The efficient recognition presupposes coincidence of periods of competence. In the case of temporal shift, the effects of heterochrony appear [11; 15].

Coexistence of SRS

SRS represents a destabilizing force in a system where it exists. If there is more than one type of SRS in a system, the problem of their coexistence arises. There have been some attempts to use semiotic approach to solve it [23].

The explanation of coexistence of species inhabiting similar niche has been a permanent problem for ecologists. This problem called 'paradox of plankton' by E. Hutchinson will get further explanation if the semiotic approach is applied here based upon general features of biological recognition.

It has been proved that the stable coexistence of SRSs could be possible if the density of every separate type of SRS (species) of the community is limited intrinsically, by the intra-specific competition. The problem is, how general this assumption is. If the assumption holds true, then the productivity of community of more than one species should be always higher than the productivity of any counterpart species in monoculture in the same conditions.

The experimental measurement of competition in field conditions meets with serious difficulties. There is also a theoretical difficulty in finding a general unit for the measurement of competition which could be applicable both for the interspecific and for the intraspecific competition.

Considering the large number of different ways through which the competition interaction may occur, we probably cannot reach a simultaneous measurement of all of them. Each difference in behaviour or structure between the species may play an important role in changing the intensity of competition.

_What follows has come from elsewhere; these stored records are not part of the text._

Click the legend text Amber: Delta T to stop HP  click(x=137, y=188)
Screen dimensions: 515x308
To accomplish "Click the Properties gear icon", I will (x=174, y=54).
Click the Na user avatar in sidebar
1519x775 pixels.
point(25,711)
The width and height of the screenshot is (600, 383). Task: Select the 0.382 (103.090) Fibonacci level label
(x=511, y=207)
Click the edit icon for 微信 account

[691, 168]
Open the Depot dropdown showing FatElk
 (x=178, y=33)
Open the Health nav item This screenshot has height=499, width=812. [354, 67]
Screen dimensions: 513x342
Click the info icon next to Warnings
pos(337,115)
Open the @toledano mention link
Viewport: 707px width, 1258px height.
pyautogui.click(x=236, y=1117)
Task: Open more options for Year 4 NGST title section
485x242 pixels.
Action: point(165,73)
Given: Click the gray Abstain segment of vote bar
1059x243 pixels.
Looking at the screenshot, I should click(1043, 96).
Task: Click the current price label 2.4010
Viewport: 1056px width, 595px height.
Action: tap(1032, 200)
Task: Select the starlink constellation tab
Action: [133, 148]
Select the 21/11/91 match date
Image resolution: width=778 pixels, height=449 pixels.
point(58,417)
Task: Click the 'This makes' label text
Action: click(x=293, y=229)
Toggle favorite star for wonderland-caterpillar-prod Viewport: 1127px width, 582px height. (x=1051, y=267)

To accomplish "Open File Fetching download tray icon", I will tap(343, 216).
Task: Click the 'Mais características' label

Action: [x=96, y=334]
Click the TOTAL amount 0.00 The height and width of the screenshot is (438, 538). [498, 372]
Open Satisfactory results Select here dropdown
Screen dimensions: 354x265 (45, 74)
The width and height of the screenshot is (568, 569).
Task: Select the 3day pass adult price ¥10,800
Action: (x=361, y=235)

Any difference between organisms may potentially reduce the competition between them. The specimens of the same species are more similar than the specimens of different species. From this we can conclude - the reciprocal intraspecific competition is stronger than reciprocal interspecific competition, and therefore, the assumption made above is of quite a general value.

Despite of using the term 'recognition' here, it does not mean that the mechanism itself is a semiotic one. There could exist both semiotic and non-semiotic mechanisms of coexistence of SRS. It also means, that not all the phenomena we can see in living world are semiotic ones. But the essence of life is semiotic.